新年度に向け、鋼材や生コンなど建設資材の値上がりが目立つ。鋼材は原料の鉄鉱石や石炭の価格が高騰しているためで、形鋼や鉄筋のほか、配管用鋼管や空調用銅管の価格が上昇。生コンは最大市場の札幌で4月以降、1m³当たり2200円の大幅上昇が予定されている。設備向けの配管類やバルブも販売価格が上昇し、ユニットバス、キッチンなど住宅用建材も大手メーカーを中心に値上げになる見込みだ。
H形鋼や異形棒鋼など鋼材は、年明けから値上がり傾向が高まっている。中国の鉄鋼生産が2020年度後半から高水準になり、原料の鉄鉱石や石炭の価格が高騰したためだ。
経済調査会の調べによると、札幌地区の異形棒鋼(SD295A D16)の価格は1月に1㌧当たり2000円、2月に3000円上昇し、8万円を付けた。H形鋼(200×100×5・5×8㍉)は1月に1000円、2月に3000円上昇し、9万4000円となった。
配管用の鋼管は2月に値上がりした。日本製鉄は、国内店売り向け炭素鋼鋼管の全品種を1㌧当たり現行より1万5000円値上げ。JFEスチールも2月契約分から同値で改定した。
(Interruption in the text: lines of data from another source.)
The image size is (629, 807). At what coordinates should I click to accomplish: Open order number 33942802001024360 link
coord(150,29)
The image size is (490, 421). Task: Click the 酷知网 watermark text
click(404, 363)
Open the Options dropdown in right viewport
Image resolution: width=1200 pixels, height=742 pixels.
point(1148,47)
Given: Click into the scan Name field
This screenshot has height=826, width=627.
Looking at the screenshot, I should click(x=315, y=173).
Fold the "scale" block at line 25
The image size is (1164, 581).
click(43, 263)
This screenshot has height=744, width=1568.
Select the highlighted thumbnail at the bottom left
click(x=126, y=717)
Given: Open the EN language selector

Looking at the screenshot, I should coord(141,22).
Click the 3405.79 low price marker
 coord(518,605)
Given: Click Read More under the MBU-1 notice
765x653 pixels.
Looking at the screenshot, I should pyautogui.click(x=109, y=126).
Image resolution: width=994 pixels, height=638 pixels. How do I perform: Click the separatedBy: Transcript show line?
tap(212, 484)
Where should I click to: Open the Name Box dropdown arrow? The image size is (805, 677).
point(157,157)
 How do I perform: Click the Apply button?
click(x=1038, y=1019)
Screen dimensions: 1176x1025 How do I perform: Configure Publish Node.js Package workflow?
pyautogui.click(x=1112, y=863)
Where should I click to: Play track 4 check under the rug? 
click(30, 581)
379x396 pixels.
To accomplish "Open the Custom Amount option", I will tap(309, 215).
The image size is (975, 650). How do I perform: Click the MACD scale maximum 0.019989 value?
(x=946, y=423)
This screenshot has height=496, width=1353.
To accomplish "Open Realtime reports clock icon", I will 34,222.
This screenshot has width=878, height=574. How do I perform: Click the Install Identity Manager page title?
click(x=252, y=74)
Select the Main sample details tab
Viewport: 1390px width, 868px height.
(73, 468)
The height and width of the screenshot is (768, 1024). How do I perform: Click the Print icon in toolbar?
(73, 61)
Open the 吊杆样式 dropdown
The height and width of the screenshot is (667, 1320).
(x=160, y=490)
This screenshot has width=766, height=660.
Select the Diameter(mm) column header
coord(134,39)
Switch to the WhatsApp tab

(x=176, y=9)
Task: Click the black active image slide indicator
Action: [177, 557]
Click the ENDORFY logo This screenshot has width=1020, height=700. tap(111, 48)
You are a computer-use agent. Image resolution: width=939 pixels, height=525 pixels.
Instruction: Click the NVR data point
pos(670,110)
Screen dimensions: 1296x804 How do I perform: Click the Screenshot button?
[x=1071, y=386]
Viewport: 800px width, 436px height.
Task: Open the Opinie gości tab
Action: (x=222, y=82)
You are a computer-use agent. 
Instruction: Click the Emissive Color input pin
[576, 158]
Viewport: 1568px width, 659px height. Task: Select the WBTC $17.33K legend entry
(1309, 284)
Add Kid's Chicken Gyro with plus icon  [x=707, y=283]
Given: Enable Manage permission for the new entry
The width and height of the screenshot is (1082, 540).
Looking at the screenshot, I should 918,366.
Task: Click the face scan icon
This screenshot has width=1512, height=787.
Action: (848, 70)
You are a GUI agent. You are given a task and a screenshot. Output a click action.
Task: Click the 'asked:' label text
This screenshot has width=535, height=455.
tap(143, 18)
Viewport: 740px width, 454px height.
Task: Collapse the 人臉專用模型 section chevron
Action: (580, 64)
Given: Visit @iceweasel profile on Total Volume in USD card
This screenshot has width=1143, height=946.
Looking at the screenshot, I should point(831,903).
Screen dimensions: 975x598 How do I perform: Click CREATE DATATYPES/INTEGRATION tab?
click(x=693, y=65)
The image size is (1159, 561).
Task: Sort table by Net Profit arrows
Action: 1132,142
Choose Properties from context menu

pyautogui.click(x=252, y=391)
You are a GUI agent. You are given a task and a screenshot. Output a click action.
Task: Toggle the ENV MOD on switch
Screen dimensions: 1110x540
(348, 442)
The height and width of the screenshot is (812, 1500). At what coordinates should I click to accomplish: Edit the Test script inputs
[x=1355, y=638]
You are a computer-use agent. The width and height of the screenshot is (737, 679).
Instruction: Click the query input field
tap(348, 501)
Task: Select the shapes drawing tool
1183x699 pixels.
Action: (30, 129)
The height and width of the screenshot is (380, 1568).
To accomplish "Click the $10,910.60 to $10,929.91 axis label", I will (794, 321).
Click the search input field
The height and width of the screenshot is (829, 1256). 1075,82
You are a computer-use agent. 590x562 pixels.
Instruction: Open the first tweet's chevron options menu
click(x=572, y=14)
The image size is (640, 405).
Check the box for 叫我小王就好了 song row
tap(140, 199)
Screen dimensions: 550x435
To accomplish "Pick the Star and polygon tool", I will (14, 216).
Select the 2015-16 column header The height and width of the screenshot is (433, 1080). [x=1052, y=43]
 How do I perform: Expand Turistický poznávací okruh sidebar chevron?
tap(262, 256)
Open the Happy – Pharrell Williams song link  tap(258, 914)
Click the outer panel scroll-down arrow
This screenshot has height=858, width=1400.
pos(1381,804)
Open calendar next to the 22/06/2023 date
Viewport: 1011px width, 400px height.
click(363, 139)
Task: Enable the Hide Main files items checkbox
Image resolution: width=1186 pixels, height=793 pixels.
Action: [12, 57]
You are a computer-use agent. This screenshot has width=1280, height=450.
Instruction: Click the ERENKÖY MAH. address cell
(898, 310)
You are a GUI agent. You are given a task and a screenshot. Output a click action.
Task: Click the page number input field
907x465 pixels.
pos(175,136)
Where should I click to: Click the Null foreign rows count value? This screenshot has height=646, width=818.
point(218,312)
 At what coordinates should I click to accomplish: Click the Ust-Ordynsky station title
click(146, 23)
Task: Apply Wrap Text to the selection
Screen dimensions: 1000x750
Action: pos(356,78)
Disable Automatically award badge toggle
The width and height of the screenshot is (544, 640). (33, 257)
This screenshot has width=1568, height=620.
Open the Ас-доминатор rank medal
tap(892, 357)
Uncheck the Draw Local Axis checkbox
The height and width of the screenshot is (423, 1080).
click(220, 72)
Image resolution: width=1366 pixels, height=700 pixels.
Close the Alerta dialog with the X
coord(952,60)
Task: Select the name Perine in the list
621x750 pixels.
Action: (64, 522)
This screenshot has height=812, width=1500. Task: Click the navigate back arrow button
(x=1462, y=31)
エアコンに使う被覆銅管は2月下旬から20%ほど上昇した。一般配管用ステンレス鋼管は10%程度の値上がり傾向にある。バルブも4月以降、材質によって5―20%の値上げが予定されている。
札幌市内の配管用資機材販社は「コロナ禍でホテルや飲食店の工事が保留になったり中止に追い込まれる中、製品価格の上昇は厳しい。最近は人件費など現場経費が上昇しているため、納品先の建設会社の理解は得にくい。施主や発注者に、値上がりの状況を根気よく伝えるしかない」と訴える。
生コンは、最大需要地の札幌で4月から値上がりが予定されている。1m³当たり2200円値上がりし、普通コンクリート標準物(呼び強度21、スランプ18cm、粗骨材20㍉)で1万5500円となる。これまで札幌は他地域に比べ価格水準が低かったため、実質的には全道生コン市況の底上げにつながる。
札幌生コンクリート協同組合は現場の混乱を避けるため、21年3月末までの契約物件には現行価格を適用し、現場への荷動きが6月末までなければ新価格を用いる。このため、市況への本格的な反映は夏ごろになりそうだ。
LIXILは4月1日受注分から、住宅用建材のメーカー希望小売価格を値上げする。改定率はユニットバス1―3%、トイレ5―15%、キッチン2―13%など。原材料価格や物流費の高騰が理由だ。
アスファルト舗装材料の一つ、ストレートアスファルトの価格も高騰している。世界的な原油相場が上昇傾向にあるためで、石油元売りの卸価格は3月から大幅上昇を続けている。国産ナフサ価格の上昇を背景に、塩ビ樹脂の販売価格も値上がり傾向にある。